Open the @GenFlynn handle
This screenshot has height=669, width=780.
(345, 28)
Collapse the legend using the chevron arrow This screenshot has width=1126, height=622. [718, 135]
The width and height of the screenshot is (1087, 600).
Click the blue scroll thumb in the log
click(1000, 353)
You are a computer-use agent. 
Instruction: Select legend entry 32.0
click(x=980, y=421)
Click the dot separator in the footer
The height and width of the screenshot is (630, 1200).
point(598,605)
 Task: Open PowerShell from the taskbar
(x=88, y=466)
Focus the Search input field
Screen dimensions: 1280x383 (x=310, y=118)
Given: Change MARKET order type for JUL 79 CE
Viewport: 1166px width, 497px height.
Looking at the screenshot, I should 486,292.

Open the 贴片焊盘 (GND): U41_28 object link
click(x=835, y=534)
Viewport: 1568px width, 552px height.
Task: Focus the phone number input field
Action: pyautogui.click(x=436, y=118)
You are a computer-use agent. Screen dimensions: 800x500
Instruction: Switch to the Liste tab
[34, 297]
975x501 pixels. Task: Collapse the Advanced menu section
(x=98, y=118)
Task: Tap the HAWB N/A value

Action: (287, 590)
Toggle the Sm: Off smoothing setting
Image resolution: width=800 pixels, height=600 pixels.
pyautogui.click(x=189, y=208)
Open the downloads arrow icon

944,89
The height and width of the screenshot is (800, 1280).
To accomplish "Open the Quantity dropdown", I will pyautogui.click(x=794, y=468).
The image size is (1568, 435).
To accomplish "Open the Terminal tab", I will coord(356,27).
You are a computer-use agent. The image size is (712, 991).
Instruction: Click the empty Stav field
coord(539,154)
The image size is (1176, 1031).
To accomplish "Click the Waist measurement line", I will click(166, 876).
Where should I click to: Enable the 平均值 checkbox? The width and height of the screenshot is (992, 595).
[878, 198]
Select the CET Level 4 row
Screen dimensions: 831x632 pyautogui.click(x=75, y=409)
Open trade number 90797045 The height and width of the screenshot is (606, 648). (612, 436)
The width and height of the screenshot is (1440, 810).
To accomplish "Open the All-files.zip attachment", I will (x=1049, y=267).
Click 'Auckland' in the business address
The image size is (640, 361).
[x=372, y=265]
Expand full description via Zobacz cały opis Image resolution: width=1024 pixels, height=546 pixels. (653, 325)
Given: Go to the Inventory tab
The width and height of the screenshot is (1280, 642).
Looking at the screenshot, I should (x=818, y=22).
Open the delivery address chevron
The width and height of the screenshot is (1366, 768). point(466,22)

AIM OF THE EXERCISE
Write out every entry again, exactly as it appears.

OUTPUT BELOW
Open the @GenFlynn handle
This screenshot has height=669, width=780.
(345, 28)
Collapse the legend using the chevron arrow This screenshot has width=1126, height=622. [718, 135]
The width and height of the screenshot is (1087, 600).
Click the blue scroll thumb in the log
click(1000, 353)
You are a computer-use agent. 
Instruction: Select legend entry 32.0
click(x=980, y=421)
Click the dot separator in the footer
The height and width of the screenshot is (630, 1200).
point(598,605)
 Task: Open PowerShell from the taskbar
(x=88, y=466)
Focus the Search input field
Screen dimensions: 1280x383 (x=310, y=118)
Given: Change MARKET order type for JUL 79 CE
Viewport: 1166px width, 497px height.
Looking at the screenshot, I should 486,292.

Open the 贴片焊盘 (GND): U41_28 object link
click(x=835, y=534)
Viewport: 1568px width, 552px height.
Task: Focus the phone number input field
Action: pyautogui.click(x=436, y=118)
You are a computer-use agent. Screen dimensions: 800x500
Instruction: Switch to the Liste tab
[34, 297]
975x501 pixels. Task: Collapse the Advanced menu section
(x=98, y=118)
Task: Tap the HAWB N/A value

Action: (287, 590)
Toggle the Sm: Off smoothing setting
Image resolution: width=800 pixels, height=600 pixels.
pyautogui.click(x=189, y=208)
Open the downloads arrow icon

944,89
The height and width of the screenshot is (800, 1280).
To accomplish "Open the Quantity dropdown", I will pyautogui.click(x=794, y=468).
The image size is (1568, 435).
To accomplish "Open the Terminal tab", I will coord(356,27).
You are a computer-use agent. The image size is (712, 991).
Instruction: Click the empty Stav field
coord(539,154)
The image size is (1176, 1031).
To accomplish "Click the Waist measurement line", I will click(166, 876).
Where should I click to: Enable the 平均值 checkbox? The width and height of the screenshot is (992, 595).
[878, 198]
Select the CET Level 4 row
Screen dimensions: 831x632 pyautogui.click(x=75, y=409)
Open trade number 90797045 The height and width of the screenshot is (606, 648). (612, 436)
The width and height of the screenshot is (1440, 810).
To accomplish "Open the All-files.zip attachment", I will (x=1049, y=267).
Click 'Auckland' in the business address
The image size is (640, 361).
[x=372, y=265]
Expand full description via Zobacz cały opis Image resolution: width=1024 pixels, height=546 pixels. (653, 325)
Given: Go to the Inventory tab
The width and height of the screenshot is (1280, 642).
Looking at the screenshot, I should (x=818, y=22).
Open the delivery address chevron
The width and height of the screenshot is (1366, 768). point(466,22)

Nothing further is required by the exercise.